Je connais depuis de nombreuses années les descendants de la famille de Nissim Levis, puisque je suis moi-même Juive Romaniote. Lorsque j’ai su qu’ils avaient de nombreux objets lui ayant appartenu, j’ai tout de suite voulu faire une exposition sur leur famille. L’année dernière, nous avons proposé une exposition sur les Juifs Romaniotes en général. Cette année était ainsi l’occasion de nous concentrer davantage sur une personne, une ville et une époque en rapport avec la communauté romaniote, et l’histoire de la famille de Nissim Levis nous semblait pertinente.

En quoi Nissim Levis est-il important pour la communauté juive ?
Il venait d’une famille très remarquable, riche et cosmopolite. Ce n’était pas un homme très connu, mais il était tout de même important, puisqu’à travers ses photographies, il a illustré sa communauté et de sa famille. Il a fait le lien, grâce à ses voyages, ses travaux et son caractère philanthropique, entre les Romaniotes de cette époque et ceux d’aujourd’hui, et a ainsi contribué à la mémoire de cette communauté.
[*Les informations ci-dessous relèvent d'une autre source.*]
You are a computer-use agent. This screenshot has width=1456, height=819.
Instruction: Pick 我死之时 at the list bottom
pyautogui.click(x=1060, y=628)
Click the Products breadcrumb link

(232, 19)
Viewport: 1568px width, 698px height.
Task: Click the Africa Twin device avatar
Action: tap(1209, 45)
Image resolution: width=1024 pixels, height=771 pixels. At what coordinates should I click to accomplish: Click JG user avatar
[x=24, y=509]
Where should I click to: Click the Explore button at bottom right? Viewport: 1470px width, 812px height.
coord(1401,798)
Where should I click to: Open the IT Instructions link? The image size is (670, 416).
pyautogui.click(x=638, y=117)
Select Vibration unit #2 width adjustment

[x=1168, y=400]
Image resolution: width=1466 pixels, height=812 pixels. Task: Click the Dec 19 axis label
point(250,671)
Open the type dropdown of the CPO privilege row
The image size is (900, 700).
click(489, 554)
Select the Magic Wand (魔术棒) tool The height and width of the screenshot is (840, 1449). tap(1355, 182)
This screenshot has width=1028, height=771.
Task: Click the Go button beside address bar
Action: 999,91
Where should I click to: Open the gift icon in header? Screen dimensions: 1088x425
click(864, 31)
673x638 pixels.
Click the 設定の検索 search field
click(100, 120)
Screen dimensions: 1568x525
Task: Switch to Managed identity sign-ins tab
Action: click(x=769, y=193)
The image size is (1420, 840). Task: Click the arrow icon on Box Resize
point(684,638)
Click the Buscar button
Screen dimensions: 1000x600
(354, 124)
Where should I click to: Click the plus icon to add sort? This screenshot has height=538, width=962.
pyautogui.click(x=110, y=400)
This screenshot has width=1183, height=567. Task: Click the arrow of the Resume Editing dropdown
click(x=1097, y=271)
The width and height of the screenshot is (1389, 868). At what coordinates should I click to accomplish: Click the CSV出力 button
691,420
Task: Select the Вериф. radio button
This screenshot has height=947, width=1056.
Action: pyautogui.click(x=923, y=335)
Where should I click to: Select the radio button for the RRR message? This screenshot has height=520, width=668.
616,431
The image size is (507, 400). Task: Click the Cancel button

En quoi cette exposition a toute sa légitimité au Musée Juif de Grèce ?
L’exposition présente une famille de Juifs Romaniotes et se trouve en quelque sorte dans le prolongement de l’exposition permanente. Nous étions informés du livre d’Alexander Moissis « The Nissim Levis Panorama : Stereoscopic Photos and Travels of a Doctor from Ioannina » qui illustre les 500 photographies de Nissim Levis faites entre 1898 et 1944. Cet ouvrage, édité en grec et en anglais, a reçu le prix 2017 de l’Académie d’Athènes dans la Catégorie « Lettres et Beaux-Arts ». Néanmoins, nous voulions aller beaucoup plus loin, en proposant non seulement ses photographies, mais aussi ses outils de travail, son stéréoscope, les médailles de sa famille, etc.

Ainsi, l’exposition a pu montrer que la ville de Ioannina a connu une communauté juive très active et engagée. Avant la Seconde Guerre Mondiale, Nissim Levis en était l’exemple, avec son apport photographique, culturel et médical, qui illustre une ère prospère et pleine de possibilité. Le Musée Juif de Grèce est ainsi là pour montrer que, malgré les épreuves que les Juifs ont pu connaître, ils sont arrivés à laisser derrière eux des éléments qui honorent leur mémoire.